Transcribe the entries below without alteration.

(Saved data entries)
****************

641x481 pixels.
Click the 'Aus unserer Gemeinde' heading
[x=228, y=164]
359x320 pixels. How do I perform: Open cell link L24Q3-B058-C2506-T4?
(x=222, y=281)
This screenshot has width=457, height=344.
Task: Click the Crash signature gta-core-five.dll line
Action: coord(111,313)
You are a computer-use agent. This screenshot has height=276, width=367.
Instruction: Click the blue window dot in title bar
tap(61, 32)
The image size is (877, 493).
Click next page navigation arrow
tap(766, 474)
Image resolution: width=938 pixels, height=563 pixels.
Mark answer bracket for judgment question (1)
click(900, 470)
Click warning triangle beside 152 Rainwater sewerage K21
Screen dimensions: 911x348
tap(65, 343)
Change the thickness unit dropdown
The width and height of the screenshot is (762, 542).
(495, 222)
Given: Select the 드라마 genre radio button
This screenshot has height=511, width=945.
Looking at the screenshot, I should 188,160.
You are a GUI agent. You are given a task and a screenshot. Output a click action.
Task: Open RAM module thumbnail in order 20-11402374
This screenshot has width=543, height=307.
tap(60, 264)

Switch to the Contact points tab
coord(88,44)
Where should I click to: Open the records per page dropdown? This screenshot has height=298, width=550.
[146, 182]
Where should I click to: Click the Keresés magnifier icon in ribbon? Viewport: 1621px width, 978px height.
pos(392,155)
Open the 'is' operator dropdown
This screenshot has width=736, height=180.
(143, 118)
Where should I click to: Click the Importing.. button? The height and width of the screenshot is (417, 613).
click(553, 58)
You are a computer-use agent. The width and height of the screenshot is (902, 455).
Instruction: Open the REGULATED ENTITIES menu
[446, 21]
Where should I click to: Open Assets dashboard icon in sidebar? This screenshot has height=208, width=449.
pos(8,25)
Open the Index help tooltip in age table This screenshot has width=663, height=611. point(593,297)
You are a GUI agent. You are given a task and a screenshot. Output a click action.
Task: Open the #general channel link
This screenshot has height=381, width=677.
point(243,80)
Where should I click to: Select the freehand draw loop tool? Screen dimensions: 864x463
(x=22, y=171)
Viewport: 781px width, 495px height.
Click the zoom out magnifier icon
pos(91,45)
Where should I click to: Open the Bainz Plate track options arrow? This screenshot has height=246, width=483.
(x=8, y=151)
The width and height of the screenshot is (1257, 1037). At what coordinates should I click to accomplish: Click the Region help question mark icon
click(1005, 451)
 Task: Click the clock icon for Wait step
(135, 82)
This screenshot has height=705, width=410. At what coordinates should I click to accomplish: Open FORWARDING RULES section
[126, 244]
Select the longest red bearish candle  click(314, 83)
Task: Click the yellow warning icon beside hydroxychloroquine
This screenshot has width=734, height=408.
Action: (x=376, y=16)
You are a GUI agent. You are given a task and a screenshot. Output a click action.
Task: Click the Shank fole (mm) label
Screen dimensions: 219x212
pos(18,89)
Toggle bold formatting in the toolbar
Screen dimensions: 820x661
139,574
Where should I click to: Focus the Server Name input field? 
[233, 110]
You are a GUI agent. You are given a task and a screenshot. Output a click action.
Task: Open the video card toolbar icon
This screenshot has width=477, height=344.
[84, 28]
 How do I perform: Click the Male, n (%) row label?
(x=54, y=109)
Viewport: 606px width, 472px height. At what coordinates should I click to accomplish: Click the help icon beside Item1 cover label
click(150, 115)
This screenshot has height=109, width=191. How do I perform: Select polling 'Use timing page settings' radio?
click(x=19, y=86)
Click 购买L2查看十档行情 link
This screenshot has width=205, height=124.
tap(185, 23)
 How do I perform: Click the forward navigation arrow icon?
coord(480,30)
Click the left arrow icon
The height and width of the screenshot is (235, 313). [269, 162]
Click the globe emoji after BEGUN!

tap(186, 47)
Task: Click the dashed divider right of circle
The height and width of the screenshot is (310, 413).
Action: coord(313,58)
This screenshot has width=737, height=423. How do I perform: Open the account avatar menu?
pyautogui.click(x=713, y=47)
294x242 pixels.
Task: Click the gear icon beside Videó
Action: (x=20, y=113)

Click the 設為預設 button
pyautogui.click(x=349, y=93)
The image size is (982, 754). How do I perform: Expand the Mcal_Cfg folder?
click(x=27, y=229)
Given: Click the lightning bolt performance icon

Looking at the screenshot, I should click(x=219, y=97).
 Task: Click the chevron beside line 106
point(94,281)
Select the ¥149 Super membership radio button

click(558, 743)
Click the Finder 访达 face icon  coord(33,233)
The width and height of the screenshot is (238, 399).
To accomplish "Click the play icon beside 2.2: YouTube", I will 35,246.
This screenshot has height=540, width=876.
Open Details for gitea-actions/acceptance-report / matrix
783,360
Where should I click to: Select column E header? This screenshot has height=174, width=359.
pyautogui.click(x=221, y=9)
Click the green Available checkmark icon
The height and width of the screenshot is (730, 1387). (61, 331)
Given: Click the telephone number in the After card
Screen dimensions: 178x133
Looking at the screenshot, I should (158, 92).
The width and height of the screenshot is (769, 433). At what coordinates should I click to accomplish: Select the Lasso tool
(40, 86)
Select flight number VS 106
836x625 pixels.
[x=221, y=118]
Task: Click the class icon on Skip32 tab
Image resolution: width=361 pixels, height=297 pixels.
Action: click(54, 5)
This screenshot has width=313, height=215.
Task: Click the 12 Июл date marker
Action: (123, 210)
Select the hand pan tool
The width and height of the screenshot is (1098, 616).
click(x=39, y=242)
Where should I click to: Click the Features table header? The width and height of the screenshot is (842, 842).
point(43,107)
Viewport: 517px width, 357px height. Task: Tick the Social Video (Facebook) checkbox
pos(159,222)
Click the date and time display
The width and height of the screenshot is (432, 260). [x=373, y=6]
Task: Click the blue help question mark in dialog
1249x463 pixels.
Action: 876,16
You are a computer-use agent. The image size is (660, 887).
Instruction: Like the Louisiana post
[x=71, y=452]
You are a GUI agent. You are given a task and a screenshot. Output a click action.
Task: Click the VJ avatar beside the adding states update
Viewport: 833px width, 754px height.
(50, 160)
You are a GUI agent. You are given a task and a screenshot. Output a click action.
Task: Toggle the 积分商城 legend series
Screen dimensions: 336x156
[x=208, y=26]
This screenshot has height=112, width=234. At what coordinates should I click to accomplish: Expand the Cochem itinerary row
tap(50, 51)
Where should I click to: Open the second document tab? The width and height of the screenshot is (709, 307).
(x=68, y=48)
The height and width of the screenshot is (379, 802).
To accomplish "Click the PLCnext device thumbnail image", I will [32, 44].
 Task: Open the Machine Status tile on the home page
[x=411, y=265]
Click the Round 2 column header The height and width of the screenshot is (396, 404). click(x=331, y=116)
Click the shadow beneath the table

****************

ANSWER BELOW:
641x481 pixels.
Click the 'Aus unserer Gemeinde' heading
[x=228, y=164]
359x320 pixels. How do I perform: Open cell link L24Q3-B058-C2506-T4?
(x=222, y=281)
This screenshot has width=457, height=344.
Task: Click the Crash signature gta-core-five.dll line
Action: coord(111,313)
You are a computer-use agent. This screenshot has height=276, width=367.
Instruction: Click the blue window dot in title bar
tap(61, 32)
The image size is (877, 493).
Click next page navigation arrow
tap(766, 474)
Image resolution: width=938 pixels, height=563 pixels.
Mark answer bracket for judgment question (1)
click(900, 470)
Click warning triangle beside 152 Rainwater sewerage K21
Screen dimensions: 911x348
tap(65, 343)
Change the thickness unit dropdown
The width and height of the screenshot is (762, 542).
(495, 222)
Given: Select the 드라마 genre radio button
This screenshot has height=511, width=945.
Looking at the screenshot, I should 188,160.
You are a GUI agent. You are given a task and a screenshot. Output a click action.
Task: Open RAM module thumbnail in order 20-11402374
This screenshot has width=543, height=307.
tap(60, 264)

Switch to the Contact points tab
coord(88,44)
Where should I click to: Open the records per page dropdown? This screenshot has height=298, width=550.
[146, 182]
Where should I click to: Click the Keresés magnifier icon in ribbon? Viewport: 1621px width, 978px height.
pos(392,155)
Open the 'is' operator dropdown
This screenshot has width=736, height=180.
(143, 118)
Where should I click to: Click the Importing.. button? The height and width of the screenshot is (417, 613).
click(553, 58)
You are a computer-use agent. The width and height of the screenshot is (902, 455).
Instruction: Open the REGULATED ENTITIES menu
[446, 21]
Where should I click to: Open Assets dashboard icon in sidebar? This screenshot has height=208, width=449.
pos(8,25)
Open the Index help tooltip in age table This screenshot has width=663, height=611. point(593,297)
You are a GUI agent. You are given a task and a screenshot. Output a click action.
Task: Open the #general channel link
This screenshot has height=381, width=677.
point(243,80)
Where should I click to: Select the freehand draw loop tool? Screen dimensions: 864x463
(x=22, y=171)
Viewport: 781px width, 495px height.
Click the zoom out magnifier icon
pos(91,45)
Where should I click to: Open the Bainz Plate track options arrow? This screenshot has height=246, width=483.
(x=8, y=151)
The width and height of the screenshot is (1257, 1037). At what coordinates should I click to accomplish: Click the Region help question mark icon
click(1005, 451)
 Task: Click the clock icon for Wait step
(135, 82)
This screenshot has height=705, width=410. At what coordinates should I click to accomplish: Open FORWARDING RULES section
[126, 244]
Select the longest red bearish candle  click(314, 83)
Task: Click the yellow warning icon beside hydroxychloroquine
This screenshot has width=734, height=408.
Action: (x=376, y=16)
You are a GUI agent. You are given a task and a screenshot. Output a click action.
Task: Click the Shank fole (mm) label
Screen dimensions: 219x212
pos(18,89)
Toggle bold formatting in the toolbar
Screen dimensions: 820x661
139,574
Where should I click to: Focus the Server Name input field? 
[233, 110]
You are a GUI agent. You are given a task and a screenshot. Output a click action.
Task: Open the video card toolbar icon
This screenshot has width=477, height=344.
[84, 28]
 How do I perform: Click the Male, n (%) row label?
(x=54, y=109)
Viewport: 606px width, 472px height. At what coordinates should I click to accomplish: Click the help icon beside Item1 cover label
click(150, 115)
This screenshot has height=109, width=191. How do I perform: Select polling 'Use timing page settings' radio?
click(x=19, y=86)
Click 购买L2查看十档行情 link
This screenshot has width=205, height=124.
tap(185, 23)
 How do I perform: Click the forward navigation arrow icon?
coord(480,30)
Click the left arrow icon
The height and width of the screenshot is (235, 313). [269, 162]
Click the globe emoji after BEGUN!

tap(186, 47)
Task: Click the dashed divider right of circle
The height and width of the screenshot is (310, 413).
Action: coord(313,58)
This screenshot has width=737, height=423. How do I perform: Open the account avatar menu?
pyautogui.click(x=713, y=47)
294x242 pixels.
Task: Click the gear icon beside Videó
Action: (x=20, y=113)

Click the 設為預設 button
pyautogui.click(x=349, y=93)
The image size is (982, 754). How do I perform: Expand the Mcal_Cfg folder?
click(x=27, y=229)
Given: Click the lightning bolt performance icon

Looking at the screenshot, I should click(x=219, y=97).
 Task: Click the chevron beside line 106
point(94,281)
Select the ¥149 Super membership radio button

click(558, 743)
Click the Finder 访达 face icon  coord(33,233)
The width and height of the screenshot is (238, 399).
To accomplish "Click the play icon beside 2.2: YouTube", I will 35,246.
This screenshot has height=540, width=876.
Open Details for gitea-actions/acceptance-report / matrix
783,360
Where should I click to: Select column E header? This screenshot has height=174, width=359.
pyautogui.click(x=221, y=9)
Click the green Available checkmark icon
The height and width of the screenshot is (730, 1387). (61, 331)
Given: Click the telephone number in the After card
Screen dimensions: 178x133
Looking at the screenshot, I should (158, 92).
The width and height of the screenshot is (769, 433). At what coordinates should I click to accomplish: Select the Lasso tool
(40, 86)
Select flight number VS 106
836x625 pixels.
[x=221, y=118]
Task: Click the class icon on Skip32 tab
Image resolution: width=361 pixels, height=297 pixels.
Action: click(54, 5)
This screenshot has width=313, height=215.
Task: Click the 12 Июл date marker
Action: (123, 210)
Select the hand pan tool
The width and height of the screenshot is (1098, 616).
click(x=39, y=242)
Where should I click to: Click the Features table header? The width and height of the screenshot is (842, 842).
point(43,107)
Viewport: 517px width, 357px height. Task: Tick the Social Video (Facebook) checkbox
pos(159,222)
Click the date and time display
The width and height of the screenshot is (432, 260). [x=373, y=6]
Task: Click the blue help question mark in dialog
1249x463 pixels.
Action: 876,16
You are a computer-use agent. The image size is (660, 887).
Instruction: Like the Louisiana post
[x=71, y=452]
You are a GUI agent. You are given a task and a screenshot. Output a click action.
Task: Click the VJ avatar beside the adding states update
Viewport: 833px width, 754px height.
(50, 160)
You are a GUI agent. You are given a task and a screenshot. Output a click action.
Task: Toggle the 积分商城 legend series
Screen dimensions: 336x156
[x=208, y=26]
This screenshot has height=112, width=234. At what coordinates should I click to accomplish: Expand the Cochem itinerary row
tap(50, 51)
Where should I click to: Open the second document tab? The width and height of the screenshot is (709, 307).
(x=68, y=48)
The height and width of the screenshot is (379, 802).
To accomplish "Click the PLCnext device thumbnail image", I will [32, 44].
 Task: Open the Machine Status tile on the home page
[x=411, y=265]
Click the Round 2 column header The height and width of the screenshot is (396, 404). click(x=331, y=116)
Click the shadow beneath the table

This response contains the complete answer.